Educational consortium based in North Charleston, South Carolina, USA

The Lowcountry Graduate Center (LGC) is a public higher education consortium located in North Charleston, South Carolina and established in 2001 to expand opportunities in graduate-level education to the Charleston, SC region.

==History==

In the late 1990s, local business and legislative leaders were concerned that the region was losing high-tech companies because of the limitations in graduate education available in the area. They believed that Charleston should be a perfect setting for economic growth in the new economy – with the nation's fourth largest seaport, a center of Homeland Security activity, and a region of ecological and historical richness. Yet, the idealized concept was hampered, at the time, by the lack of graduate opportunities needed to attract and retain employees and new businesses.

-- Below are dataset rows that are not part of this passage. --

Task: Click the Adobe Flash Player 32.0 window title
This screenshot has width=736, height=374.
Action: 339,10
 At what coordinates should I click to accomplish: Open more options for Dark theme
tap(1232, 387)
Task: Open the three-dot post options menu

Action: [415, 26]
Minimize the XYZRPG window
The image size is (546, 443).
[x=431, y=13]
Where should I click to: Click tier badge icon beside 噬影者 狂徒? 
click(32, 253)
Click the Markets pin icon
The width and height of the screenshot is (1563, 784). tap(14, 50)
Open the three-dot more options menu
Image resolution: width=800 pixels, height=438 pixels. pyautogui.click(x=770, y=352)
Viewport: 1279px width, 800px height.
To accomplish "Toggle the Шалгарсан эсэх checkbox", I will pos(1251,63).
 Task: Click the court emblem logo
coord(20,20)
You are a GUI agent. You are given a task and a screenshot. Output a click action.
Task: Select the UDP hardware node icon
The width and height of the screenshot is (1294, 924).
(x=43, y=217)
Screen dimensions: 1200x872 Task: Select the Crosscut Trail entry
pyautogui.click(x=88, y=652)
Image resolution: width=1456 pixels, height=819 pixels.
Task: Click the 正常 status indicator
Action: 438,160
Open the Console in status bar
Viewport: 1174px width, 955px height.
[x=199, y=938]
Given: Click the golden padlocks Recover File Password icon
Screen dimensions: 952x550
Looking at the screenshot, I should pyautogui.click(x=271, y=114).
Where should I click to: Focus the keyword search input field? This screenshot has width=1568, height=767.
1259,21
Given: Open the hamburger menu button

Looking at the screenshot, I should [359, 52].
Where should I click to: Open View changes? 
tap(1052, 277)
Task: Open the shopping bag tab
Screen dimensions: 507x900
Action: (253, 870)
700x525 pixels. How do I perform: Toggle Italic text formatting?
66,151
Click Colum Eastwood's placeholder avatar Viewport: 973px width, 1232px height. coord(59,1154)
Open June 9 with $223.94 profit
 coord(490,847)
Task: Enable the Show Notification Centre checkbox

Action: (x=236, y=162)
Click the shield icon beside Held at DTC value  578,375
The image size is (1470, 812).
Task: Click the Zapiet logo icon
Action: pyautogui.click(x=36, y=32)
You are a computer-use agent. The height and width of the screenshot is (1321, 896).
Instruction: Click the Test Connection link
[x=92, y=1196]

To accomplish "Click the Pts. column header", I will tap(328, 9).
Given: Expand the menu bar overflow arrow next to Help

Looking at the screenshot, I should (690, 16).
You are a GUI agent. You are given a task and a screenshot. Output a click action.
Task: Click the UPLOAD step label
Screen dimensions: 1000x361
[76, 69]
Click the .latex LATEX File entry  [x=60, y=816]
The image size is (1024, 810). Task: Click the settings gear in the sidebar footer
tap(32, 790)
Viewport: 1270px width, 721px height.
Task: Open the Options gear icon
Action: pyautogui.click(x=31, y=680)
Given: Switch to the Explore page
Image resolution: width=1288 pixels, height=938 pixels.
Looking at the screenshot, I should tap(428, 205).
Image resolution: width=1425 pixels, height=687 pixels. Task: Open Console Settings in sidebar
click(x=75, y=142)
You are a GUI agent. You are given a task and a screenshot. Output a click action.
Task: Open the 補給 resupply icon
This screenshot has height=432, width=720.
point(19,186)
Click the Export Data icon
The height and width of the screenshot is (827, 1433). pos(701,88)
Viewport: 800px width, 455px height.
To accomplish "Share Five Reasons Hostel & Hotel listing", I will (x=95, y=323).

Established in 2001, the LGC brings together the power of local, Lowcountry public universities – the College of Charleston, the Medical University of South Carolina and The Citadel to help provide accessible graduate-level programs and courses. With these institutions, plus the University of South Carolina and South Carolina State University, the LGC formed new partnerships and ways to bring graduate-level education to the area. The LGC consistently focuses on the economic development needs of the Charleston Metro Area, keeping in contact with local Chambers of Commerce and organizations associated with three focus sectors: 1) advanced manufacturing and IT; 2) healthcare and community wellness; and 3) K-12 education.

The LGC has previously partnered with Clemson University and Anderson University.

In August 2020 the LGC moved from the College of Charleston North Campus previously located on Paramount Dr. in North Charleston, SC, which previously housed CofC's School of Professional Studies, to Trident Technical College.